- Document text -
○ ○ ○
MEDINA, Ohio — Thinking of branching out from your traditional household pet?
Chickens? A goat? Pot-bellied pig? Many people did during the COVID pandemic, and now, unfortunately, sanctuaries are seeing a spike in surrendered farm animals. But, if you are still looking to spend time with a barnyard companion, we've got the place you can go.
At Whispering Acres Farm Animal Sanctuary in Medina, the rooster crows early and often. Think of it as your alarm clock on steroids.
"We probably have about 45 to 50 roosters here right now," explains Janine Smalley, who is the director of the non-profit organization she founded in 2020.
Smalley wanted to become a veterinarian, but ended up going into nursing. That desire to help animals in need never went away.
In the fenced pastures on her property you will find no shortage of chickens, horses, donkeys, goats, sheep, turkeys, pigs and even a mule.
Whispering Acres is a haven for farm animals that have fallen on hard times.
"Being abandoned, neglected, injured. Some of them are victims of domestic violence, where the partner was being abused and the animals in turn were being abused as well. So we have taken them in to help," Smalley explained.
These animals are her passion.
"They'll hug you, they'll cuddle. They'll be completely in your face and just providing unconditional love and support to everybody."
Some of the abuse cases are too awful to fathom. She's just grateful that someone intervened, and that animal now has another chance at a peaceful life.
Neglect can take all forms. From well-meaning people who got in over their heads, to those who can no longer meet the physical demands it takes to care for them, as well as owners who suffer from mental health issues.
Lately, she's seeing more people surrender animals because of financial hardships.
"Unfortunately with downsizing of corporations, they lose their positions. And again, animals are very expensive to take care of and they just can no longer do it. So they'll reach out to us to see if it'll take their animals in," Smalley said.
Whispering Acres does adopt some animals out, but only if it's a good fit for human and beast.
The best way to see if you have what it takes -- is to spend time at the farm volunteering.
Crystal Klooz started earlier this year. She enjoys doing the chores and just being around the animals, some of which are still reluctant to interact with humans, to those that won't leave you alone. Klooz says she's not sure who gets more out of the attention: the animals or her.
"I fill up water, you know, hug all the animals, whatever I need to do. But it also is a little bit for me, too. Kind of to decompress," Klooz said.
Running an animal sanctuary not only takes a lot of money -- the feed and veterinarian bills are staggering -- but manpower, too.
"The volunteers, we couldn't do it without them, because it is exhausting," shared Smalley. "Every farm sanctuary that I know is overwhelmed."
The worries never really go away, but they lessen as she gives in to the nurturing and the attention with the time she spends in the pastures.
Smalley can't help but marvel at all the animals that arrived at Whispering Acres broken but are now becoming whole again.
"You're not gonna get the perfect pet. You can make the perfect pet, but you're not gonna get the perfect pet, but for a lot of time, a lot of effort and a lot of love," Smalley said.
○ ○ ○
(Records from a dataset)

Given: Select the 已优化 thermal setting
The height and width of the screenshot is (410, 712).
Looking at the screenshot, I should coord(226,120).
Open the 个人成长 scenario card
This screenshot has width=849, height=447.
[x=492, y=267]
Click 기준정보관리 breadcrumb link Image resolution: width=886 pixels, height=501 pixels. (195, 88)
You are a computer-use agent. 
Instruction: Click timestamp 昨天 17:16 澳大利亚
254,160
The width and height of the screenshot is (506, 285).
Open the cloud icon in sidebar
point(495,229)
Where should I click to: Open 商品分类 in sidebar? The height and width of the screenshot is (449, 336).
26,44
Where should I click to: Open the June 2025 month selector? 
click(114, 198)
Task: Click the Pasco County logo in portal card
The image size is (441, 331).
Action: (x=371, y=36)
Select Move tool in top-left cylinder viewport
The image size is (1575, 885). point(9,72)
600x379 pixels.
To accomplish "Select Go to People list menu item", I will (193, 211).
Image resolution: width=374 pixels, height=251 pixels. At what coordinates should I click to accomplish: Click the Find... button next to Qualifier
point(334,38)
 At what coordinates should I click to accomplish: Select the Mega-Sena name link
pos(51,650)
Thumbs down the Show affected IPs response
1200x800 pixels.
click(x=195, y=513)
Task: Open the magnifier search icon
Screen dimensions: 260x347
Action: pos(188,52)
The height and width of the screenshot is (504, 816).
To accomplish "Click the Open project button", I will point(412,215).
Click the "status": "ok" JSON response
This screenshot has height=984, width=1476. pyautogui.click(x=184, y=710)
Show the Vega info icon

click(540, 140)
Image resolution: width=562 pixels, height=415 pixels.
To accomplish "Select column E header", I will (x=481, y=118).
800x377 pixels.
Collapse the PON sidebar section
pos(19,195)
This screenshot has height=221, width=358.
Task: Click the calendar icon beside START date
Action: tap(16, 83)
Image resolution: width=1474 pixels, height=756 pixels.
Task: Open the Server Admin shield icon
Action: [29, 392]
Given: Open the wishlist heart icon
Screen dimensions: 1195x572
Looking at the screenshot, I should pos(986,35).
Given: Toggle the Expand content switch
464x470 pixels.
○ ○ ○
- Tasks and exercises -
1. Using the sanctuary article, decide whether each statement agrees with it, answering yes or no and quoting the deciding words: (a) Janine Smalley founded the non-profit organization in 2020. (b) Smalley became a veterinarian. (c) Whispering Acres adopts out every animal it takes in.
2. Render this sentence from the sanctuary article in Spanish: "Whispering Acres is a haven for farm animals that have fallen on hard times."
3. Please transcribe the sanctuary article starting with "Neglect can take" and going on through "the farm volunteering.".

- Task solutions -
1.
(a) Yes: "the non-profit organization she founded in 2020"
(b) No: "Smalley wanted to become a veterinarian, but ended up going into nursing."
(c) No: "Whispering Acres does adopt some animals out, but only if it's a good fit for human and beast."

2. Whispering Acres es un refugio para animales de granja que han pasado por tiempos difíciles.

3.
Neglect can take all forms. From well-meaning people who got in over their heads, to those who can no longer meet the physical demands it takes to care for them, as well as owners who suffer from mental health issues.
Lately, she's seeing more people surrender animals because of financial hardships.
"Unfortunately with downsizing of corporations, they lose their positions. And again, animals are very expensive to take care of and they just can no longer do it. So they'll reach out to us to see if it'll take their animals in," Smalley said.
Whispering Acres does adopt some animals out, but only if it's a good fit for human and beast.
The best way to see if you have what it takes -- is to spend time at the farm volunteering.